Perante o estado de emergência no país, há empresas que estão a enviar declarações aos seus funcionários para que possam sair de casa para se deslocarem aos postos de trabalho.
O Presidente da República decretou o “estado de emergência” em Portugal. Isto pode levar a restrições sérias na liberdade de circulação das pessoas. Por causa disso, já há empresas a enviar aos seus trabalhadores declarações para que sejam autorizadas deslocações de casa para o trabalho (e vice-versa) uma vez que as funções não podem ser executadas em regime de teletrabalho.
Muitas empresas não terão grandes problemas com estas restrições à circulação de pessoas, uma vez que podem continuar as suas atividades com os seus trabalhadores à distância, em regime de teletrabalho. Mas outras não o poderão fazer uma vez que isso exigirá a presença do trabalhador na execução das tarefas. Por exemplo, em setores industriais é necessário que os trabalhadores estejam presentes para manobrar as máquinas e assim a empresa continue a produzir.

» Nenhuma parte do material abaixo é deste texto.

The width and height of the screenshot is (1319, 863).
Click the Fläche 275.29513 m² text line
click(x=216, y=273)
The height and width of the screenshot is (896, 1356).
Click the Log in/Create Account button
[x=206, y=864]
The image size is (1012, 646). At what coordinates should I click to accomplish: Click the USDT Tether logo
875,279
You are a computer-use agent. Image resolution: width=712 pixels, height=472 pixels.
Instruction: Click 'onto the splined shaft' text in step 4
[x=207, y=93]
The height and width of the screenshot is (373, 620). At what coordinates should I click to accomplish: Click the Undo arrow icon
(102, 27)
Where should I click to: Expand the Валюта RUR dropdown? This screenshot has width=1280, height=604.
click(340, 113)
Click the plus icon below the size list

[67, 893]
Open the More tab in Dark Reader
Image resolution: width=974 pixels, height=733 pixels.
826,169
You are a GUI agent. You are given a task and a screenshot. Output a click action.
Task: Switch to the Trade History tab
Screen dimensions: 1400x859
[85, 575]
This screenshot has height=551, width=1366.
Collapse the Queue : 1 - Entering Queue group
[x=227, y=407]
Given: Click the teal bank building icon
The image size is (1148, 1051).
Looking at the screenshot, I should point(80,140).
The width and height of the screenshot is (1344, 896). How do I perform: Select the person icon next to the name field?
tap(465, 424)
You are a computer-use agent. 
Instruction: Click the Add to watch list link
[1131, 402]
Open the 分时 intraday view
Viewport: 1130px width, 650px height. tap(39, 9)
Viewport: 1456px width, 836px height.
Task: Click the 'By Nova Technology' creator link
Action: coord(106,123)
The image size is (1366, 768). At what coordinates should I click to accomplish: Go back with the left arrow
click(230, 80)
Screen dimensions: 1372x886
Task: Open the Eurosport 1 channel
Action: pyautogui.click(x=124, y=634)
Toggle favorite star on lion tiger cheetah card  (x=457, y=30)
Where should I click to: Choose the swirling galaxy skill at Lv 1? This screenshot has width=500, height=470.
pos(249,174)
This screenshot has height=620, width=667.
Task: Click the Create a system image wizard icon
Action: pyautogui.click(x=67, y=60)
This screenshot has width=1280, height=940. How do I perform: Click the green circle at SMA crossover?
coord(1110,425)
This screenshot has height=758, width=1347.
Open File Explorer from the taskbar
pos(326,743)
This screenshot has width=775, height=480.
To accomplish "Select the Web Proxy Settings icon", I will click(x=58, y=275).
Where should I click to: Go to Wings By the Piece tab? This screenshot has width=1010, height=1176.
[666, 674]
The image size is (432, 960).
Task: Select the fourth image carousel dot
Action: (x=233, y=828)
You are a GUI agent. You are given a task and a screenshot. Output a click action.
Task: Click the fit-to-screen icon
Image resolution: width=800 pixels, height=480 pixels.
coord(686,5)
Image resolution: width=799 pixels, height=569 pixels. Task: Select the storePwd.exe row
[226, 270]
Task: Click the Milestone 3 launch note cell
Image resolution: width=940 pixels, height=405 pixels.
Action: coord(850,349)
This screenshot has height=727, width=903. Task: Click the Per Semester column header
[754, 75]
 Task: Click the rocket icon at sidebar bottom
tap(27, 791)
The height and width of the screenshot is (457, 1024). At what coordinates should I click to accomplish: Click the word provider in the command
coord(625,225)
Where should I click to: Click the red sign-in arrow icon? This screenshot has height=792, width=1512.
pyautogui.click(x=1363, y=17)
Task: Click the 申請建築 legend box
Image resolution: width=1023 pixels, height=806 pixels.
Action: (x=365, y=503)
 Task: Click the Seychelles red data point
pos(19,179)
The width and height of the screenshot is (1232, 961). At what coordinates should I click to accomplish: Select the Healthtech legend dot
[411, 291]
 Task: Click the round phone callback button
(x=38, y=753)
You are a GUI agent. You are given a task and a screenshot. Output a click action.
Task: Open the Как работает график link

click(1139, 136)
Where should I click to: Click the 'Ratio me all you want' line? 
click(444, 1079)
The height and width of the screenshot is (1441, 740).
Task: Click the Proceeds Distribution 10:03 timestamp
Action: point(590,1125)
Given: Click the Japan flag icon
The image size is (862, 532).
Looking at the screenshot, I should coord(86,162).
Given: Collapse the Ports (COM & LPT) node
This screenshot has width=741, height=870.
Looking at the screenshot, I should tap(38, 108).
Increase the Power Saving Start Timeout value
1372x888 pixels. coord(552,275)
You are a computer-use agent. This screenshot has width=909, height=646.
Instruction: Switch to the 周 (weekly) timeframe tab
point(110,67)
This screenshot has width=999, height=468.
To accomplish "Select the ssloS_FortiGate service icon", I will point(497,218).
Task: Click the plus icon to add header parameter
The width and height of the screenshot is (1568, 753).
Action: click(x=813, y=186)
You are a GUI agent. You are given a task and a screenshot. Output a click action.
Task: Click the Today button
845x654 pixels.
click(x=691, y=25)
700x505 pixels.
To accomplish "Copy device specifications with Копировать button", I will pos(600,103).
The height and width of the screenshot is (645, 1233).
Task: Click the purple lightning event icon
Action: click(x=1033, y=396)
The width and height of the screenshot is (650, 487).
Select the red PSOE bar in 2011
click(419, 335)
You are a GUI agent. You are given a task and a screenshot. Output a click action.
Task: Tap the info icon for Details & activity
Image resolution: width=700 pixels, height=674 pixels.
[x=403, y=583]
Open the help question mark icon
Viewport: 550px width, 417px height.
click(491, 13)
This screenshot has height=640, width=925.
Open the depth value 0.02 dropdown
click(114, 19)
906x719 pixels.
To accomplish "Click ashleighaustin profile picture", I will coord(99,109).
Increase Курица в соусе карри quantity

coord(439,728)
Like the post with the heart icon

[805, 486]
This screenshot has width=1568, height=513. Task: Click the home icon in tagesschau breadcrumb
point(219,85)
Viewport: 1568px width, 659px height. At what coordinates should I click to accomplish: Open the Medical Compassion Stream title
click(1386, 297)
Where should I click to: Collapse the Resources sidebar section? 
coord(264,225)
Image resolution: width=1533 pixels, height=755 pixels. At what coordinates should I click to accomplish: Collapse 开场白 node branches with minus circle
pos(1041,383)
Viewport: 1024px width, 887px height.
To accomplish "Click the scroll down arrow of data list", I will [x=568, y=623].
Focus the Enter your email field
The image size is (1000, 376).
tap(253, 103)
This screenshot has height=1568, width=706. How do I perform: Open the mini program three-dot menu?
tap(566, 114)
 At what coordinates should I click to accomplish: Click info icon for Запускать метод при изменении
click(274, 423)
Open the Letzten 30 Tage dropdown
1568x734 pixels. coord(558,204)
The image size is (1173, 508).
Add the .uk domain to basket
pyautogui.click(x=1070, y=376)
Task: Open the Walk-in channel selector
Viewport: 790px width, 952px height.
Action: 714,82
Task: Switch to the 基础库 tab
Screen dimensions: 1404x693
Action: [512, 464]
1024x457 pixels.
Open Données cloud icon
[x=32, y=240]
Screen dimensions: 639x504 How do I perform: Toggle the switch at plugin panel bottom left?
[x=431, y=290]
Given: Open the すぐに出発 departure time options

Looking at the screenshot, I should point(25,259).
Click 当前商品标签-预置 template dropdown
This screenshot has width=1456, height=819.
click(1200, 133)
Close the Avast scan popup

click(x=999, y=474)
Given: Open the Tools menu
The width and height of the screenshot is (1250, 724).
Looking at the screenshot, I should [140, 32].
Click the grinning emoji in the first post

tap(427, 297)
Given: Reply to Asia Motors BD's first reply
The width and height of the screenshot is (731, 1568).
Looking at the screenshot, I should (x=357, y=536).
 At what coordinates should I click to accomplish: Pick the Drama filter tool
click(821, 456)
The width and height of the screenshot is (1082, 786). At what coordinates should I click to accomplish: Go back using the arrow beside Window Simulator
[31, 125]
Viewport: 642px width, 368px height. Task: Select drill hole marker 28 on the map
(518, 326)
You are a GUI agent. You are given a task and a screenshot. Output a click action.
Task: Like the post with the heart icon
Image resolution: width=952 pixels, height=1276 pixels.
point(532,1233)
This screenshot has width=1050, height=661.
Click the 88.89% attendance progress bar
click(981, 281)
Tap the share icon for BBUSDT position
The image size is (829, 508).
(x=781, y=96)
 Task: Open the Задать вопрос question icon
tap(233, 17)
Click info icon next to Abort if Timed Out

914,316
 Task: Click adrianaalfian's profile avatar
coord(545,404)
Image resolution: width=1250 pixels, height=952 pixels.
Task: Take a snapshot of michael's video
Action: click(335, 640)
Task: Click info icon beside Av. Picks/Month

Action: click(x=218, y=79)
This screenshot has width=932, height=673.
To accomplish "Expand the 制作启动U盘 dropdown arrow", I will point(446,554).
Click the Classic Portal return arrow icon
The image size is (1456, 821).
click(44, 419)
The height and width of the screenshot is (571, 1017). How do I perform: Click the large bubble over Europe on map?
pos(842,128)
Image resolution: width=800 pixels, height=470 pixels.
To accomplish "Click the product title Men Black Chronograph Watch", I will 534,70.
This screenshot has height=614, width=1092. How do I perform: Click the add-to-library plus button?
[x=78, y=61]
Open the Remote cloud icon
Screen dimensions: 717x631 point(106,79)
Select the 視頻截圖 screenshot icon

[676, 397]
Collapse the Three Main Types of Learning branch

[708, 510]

Nesse sentido, há empresas a enviar aos seus colaboradores uma declaração em que explicam a razão pela qual é indispensável que o trabalhador possa deslocar ao seu posto. É um documento para que os trabalhadores possam mostrar às autoridades de segurança, uma espécie de um “visto” para que seja permitida a deslocação de casa para o trabalho e vice-versa.
Mais: o documento a que o ECO teve acesso — de uma empresa portuguesa com cerca 1.000 trabalhadores — também indica outras informações como o horário do funcionário em causa, a descrição das funções que explicam por que razão é necessária a sua presença, assim como a identificação da morada do local de trabalho.
A declaração é assinada pela entidade empregadora, que torna “oficial” o documento.